Items from a dataset:
====================

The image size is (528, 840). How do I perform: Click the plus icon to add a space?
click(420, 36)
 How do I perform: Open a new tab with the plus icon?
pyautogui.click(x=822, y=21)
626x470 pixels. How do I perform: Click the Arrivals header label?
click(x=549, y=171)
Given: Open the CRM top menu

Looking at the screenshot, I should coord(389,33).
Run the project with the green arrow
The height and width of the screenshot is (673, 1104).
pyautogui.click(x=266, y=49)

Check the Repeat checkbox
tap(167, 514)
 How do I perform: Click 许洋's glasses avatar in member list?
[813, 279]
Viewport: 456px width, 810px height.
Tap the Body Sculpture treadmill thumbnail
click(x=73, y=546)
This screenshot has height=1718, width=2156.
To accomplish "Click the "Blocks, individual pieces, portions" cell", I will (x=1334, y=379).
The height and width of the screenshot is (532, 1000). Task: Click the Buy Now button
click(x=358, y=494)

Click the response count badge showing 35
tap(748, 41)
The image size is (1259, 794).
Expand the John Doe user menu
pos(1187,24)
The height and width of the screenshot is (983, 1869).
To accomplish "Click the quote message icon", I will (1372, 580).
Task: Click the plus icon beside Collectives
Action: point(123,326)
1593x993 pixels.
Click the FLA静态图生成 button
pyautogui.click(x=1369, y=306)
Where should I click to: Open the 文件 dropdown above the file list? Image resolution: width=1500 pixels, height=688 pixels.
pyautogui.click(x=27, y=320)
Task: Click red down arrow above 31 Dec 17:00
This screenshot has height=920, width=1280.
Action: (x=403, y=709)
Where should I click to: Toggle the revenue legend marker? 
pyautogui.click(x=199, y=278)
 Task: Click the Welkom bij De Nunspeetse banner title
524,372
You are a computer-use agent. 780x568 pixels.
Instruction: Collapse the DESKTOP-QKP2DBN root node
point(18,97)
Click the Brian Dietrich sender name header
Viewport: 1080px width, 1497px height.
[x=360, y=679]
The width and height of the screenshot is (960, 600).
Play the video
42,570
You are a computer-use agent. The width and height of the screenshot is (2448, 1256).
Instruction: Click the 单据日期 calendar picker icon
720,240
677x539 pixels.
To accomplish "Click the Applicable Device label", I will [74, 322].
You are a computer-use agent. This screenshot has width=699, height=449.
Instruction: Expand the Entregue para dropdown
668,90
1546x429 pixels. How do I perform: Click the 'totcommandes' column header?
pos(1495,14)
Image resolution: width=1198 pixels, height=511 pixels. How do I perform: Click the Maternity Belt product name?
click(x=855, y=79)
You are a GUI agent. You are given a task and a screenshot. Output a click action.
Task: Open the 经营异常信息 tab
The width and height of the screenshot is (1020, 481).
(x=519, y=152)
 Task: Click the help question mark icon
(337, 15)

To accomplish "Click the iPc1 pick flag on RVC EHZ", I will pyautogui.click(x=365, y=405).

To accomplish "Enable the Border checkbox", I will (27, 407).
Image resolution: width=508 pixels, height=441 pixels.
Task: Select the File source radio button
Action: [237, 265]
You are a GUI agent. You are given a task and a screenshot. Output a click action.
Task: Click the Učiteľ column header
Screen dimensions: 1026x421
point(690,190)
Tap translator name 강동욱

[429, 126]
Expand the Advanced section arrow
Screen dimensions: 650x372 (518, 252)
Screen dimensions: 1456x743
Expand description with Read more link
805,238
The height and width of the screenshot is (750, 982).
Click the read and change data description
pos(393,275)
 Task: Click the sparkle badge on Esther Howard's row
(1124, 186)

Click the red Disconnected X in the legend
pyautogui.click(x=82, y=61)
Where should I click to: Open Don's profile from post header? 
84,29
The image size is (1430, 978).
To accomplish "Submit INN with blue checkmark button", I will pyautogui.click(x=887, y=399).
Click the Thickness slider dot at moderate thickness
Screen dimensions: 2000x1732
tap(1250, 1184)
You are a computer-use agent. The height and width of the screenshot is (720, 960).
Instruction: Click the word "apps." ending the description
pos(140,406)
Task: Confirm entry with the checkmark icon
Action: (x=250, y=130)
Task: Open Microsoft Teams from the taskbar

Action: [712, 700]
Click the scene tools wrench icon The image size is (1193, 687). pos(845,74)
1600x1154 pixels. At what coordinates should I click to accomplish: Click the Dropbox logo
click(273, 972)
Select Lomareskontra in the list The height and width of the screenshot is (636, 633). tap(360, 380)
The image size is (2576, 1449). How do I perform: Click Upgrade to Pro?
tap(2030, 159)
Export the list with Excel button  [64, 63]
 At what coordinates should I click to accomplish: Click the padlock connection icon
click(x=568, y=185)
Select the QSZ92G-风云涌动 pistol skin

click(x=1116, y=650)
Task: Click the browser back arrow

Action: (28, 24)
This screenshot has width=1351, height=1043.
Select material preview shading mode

====================

Work instruction: Starting with the first line of the records, repeat every line up to and including the one containing "The image size is (1259, 794).", and nothing else.

Answer to the problem:
The image size is (528, 840). How do I perform: Click the plus icon to add a space?
click(420, 36)
 How do I perform: Open a new tab with the plus icon?
pyautogui.click(x=822, y=21)
626x470 pixels. How do I perform: Click the Arrivals header label?
click(x=549, y=171)
Given: Open the CRM top menu

Looking at the screenshot, I should coord(389,33).
Run the project with the green arrow
The height and width of the screenshot is (673, 1104).
pyautogui.click(x=266, y=49)

Check the Repeat checkbox
tap(167, 514)
 How do I perform: Click 许洋's glasses avatar in member list?
[813, 279]
Viewport: 456px width, 810px height.
Tap the Body Sculpture treadmill thumbnail
click(x=73, y=546)
This screenshot has height=1718, width=2156.
To accomplish "Click the "Blocks, individual pieces, portions" cell", I will (x=1334, y=379).
The height and width of the screenshot is (532, 1000). Task: Click the Buy Now button
click(x=358, y=494)

Click the response count badge showing 35
tap(748, 41)
The image size is (1259, 794).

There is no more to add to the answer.